(Collected data entries)
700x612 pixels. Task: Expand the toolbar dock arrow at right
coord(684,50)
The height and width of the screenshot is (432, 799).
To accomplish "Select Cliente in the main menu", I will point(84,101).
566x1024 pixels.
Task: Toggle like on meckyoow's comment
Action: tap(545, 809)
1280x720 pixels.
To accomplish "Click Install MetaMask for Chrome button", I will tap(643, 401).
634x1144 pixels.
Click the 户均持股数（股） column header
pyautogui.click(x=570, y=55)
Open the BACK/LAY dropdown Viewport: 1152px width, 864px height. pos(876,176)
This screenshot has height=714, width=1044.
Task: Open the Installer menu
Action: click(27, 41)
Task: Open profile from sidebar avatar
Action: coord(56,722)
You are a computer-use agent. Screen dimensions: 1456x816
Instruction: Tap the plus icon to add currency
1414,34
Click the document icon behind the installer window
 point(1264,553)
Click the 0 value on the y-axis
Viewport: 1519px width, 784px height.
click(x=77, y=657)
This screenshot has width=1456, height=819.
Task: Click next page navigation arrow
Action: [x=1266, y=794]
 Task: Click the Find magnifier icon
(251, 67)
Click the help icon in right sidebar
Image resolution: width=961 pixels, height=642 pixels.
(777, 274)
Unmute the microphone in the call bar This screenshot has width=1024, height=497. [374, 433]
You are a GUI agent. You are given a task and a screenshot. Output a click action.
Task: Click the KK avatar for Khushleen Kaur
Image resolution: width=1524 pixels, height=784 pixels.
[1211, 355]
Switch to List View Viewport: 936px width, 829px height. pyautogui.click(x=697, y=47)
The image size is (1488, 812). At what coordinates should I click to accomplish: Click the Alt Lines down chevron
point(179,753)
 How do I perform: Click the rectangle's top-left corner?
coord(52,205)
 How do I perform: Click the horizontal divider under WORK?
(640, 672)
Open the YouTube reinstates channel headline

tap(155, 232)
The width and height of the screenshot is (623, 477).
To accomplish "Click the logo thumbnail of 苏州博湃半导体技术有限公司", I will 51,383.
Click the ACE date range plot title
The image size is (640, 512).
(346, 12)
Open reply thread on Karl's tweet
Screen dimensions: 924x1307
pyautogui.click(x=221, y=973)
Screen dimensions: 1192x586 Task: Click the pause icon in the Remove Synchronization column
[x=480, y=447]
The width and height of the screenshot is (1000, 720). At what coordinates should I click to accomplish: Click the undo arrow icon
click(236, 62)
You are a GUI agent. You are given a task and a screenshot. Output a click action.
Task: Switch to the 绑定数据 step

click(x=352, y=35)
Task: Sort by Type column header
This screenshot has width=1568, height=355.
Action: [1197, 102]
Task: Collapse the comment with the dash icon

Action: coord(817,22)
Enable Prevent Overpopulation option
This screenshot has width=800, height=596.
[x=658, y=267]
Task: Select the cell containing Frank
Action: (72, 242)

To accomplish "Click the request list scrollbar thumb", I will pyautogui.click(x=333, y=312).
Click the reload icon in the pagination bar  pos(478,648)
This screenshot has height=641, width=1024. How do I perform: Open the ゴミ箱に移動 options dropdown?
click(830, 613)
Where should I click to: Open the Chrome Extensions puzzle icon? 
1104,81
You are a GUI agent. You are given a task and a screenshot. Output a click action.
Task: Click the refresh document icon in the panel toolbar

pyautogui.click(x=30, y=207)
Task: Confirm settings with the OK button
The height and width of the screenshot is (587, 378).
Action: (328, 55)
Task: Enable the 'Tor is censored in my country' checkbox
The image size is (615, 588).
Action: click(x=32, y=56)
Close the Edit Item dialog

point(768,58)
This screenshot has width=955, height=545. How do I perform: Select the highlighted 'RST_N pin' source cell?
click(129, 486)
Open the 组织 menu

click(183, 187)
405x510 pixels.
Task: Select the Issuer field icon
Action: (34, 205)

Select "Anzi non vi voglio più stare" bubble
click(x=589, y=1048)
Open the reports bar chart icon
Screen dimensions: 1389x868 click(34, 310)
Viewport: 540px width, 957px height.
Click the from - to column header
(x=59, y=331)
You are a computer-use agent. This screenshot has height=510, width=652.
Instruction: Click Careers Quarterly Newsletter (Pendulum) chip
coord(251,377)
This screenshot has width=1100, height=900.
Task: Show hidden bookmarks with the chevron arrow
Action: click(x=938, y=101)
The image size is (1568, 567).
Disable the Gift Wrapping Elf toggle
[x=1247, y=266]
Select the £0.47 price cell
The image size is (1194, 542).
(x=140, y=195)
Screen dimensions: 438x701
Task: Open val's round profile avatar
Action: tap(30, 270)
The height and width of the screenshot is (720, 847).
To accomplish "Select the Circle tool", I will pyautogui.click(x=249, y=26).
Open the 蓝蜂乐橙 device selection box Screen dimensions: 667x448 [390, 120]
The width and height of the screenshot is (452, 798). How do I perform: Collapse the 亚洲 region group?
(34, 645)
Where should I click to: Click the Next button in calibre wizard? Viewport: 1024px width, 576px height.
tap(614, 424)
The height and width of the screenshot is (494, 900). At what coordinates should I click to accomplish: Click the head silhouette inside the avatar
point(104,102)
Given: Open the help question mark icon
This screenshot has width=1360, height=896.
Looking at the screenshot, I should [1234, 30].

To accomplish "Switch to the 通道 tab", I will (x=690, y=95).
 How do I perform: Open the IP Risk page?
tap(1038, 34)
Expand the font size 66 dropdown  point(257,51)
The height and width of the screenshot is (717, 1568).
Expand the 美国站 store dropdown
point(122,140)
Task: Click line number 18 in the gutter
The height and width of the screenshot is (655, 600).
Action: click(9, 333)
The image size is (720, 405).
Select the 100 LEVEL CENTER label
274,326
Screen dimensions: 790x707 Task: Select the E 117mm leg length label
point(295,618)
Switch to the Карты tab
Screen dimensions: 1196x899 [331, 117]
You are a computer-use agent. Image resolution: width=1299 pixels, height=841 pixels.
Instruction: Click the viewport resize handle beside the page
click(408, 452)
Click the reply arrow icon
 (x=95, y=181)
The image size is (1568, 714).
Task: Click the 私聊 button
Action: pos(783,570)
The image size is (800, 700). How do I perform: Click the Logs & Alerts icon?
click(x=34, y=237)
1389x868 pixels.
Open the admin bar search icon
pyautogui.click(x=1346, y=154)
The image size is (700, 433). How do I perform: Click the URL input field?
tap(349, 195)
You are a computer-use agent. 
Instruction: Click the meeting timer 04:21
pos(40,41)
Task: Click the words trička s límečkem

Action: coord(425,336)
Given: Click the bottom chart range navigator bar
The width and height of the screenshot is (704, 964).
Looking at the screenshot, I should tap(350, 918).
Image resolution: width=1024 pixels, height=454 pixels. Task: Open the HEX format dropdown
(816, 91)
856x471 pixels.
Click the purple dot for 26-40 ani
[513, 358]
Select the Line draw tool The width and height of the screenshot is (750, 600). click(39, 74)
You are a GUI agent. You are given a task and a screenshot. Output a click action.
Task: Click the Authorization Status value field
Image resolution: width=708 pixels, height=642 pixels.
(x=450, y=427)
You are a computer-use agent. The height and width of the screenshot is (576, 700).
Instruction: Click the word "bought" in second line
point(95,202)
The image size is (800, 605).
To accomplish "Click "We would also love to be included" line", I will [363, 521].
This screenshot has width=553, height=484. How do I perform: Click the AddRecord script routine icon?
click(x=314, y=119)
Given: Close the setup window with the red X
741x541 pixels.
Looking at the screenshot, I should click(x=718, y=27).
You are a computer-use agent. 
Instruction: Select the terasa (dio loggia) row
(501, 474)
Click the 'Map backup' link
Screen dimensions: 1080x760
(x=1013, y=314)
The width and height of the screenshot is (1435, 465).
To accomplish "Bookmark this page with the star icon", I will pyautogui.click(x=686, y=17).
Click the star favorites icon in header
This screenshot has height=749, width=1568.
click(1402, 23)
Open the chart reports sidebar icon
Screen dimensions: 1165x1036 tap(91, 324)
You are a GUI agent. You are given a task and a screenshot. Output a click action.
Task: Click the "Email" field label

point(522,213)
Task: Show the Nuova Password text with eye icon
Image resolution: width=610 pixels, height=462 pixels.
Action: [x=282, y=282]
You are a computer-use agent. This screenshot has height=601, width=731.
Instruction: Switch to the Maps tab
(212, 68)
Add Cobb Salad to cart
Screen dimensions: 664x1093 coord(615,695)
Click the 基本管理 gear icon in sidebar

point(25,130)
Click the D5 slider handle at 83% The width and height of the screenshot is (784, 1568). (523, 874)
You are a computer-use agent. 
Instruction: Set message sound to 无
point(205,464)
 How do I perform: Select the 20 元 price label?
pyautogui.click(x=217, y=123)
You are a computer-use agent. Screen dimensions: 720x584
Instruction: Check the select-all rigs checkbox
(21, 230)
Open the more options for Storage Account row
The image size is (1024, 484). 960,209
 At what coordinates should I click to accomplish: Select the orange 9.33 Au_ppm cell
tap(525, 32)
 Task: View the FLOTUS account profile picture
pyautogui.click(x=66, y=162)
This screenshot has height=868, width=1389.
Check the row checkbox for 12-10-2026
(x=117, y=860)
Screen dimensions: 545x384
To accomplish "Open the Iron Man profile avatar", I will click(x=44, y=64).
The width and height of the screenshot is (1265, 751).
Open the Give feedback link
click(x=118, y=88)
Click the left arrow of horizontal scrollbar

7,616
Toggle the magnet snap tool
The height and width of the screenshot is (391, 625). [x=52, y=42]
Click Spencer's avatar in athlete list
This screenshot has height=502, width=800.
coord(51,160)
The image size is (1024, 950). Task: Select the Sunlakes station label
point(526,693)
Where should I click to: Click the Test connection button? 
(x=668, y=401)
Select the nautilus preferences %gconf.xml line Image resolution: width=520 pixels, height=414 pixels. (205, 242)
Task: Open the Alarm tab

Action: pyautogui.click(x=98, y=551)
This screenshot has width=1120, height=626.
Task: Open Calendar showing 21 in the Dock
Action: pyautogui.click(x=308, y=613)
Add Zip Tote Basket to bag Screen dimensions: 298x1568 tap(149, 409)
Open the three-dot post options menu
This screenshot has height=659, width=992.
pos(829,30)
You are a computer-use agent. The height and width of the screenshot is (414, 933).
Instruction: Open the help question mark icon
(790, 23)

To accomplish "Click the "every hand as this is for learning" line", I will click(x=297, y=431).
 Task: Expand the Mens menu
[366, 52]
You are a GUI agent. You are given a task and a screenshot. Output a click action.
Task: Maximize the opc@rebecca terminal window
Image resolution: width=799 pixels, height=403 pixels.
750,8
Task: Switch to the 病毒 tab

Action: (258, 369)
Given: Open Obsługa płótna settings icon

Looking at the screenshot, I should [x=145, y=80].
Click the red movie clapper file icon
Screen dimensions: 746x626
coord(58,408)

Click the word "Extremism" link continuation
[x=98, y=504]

Description of the task: Return, exactly as they stand, the lines from the start of the records above through the line with "Task: Click the KK avatar for Khushleen Kaur", both ends included, and no other lines.

Output below:
700x612 pixels. Task: Expand the toolbar dock arrow at right
coord(684,50)
The height and width of the screenshot is (432, 799).
To accomplish "Select Cliente in the main menu", I will point(84,101).
566x1024 pixels.
Task: Toggle like on meckyoow's comment
Action: tap(545, 809)
1280x720 pixels.
To accomplish "Click Install MetaMask for Chrome button", I will tap(643, 401).
634x1144 pixels.
Click the 户均持股数（股） column header
pyautogui.click(x=570, y=55)
Open the BACK/LAY dropdown Viewport: 1152px width, 864px height. pos(876,176)
This screenshot has height=714, width=1044.
Task: Open the Installer menu
Action: click(27, 41)
Task: Open profile from sidebar avatar
Action: coord(56,722)
You are a computer-use agent. Screen dimensions: 1456x816
Instruction: Tap the plus icon to add currency
1414,34
Click the document icon behind the installer window
 point(1264,553)
Click the 0 value on the y-axis
Viewport: 1519px width, 784px height.
click(x=77, y=657)
This screenshot has width=1456, height=819.
Task: Click next page navigation arrow
Action: [x=1266, y=794]
 Task: Click the Find magnifier icon
(251, 67)
Click the help icon in right sidebar
Image resolution: width=961 pixels, height=642 pixels.
(777, 274)
Unmute the microphone in the call bar This screenshot has width=1024, height=497. [374, 433]
You are a GUI agent. You are given a task and a screenshot. Output a click action.
Task: Click the KK avatar for Khushleen Kaur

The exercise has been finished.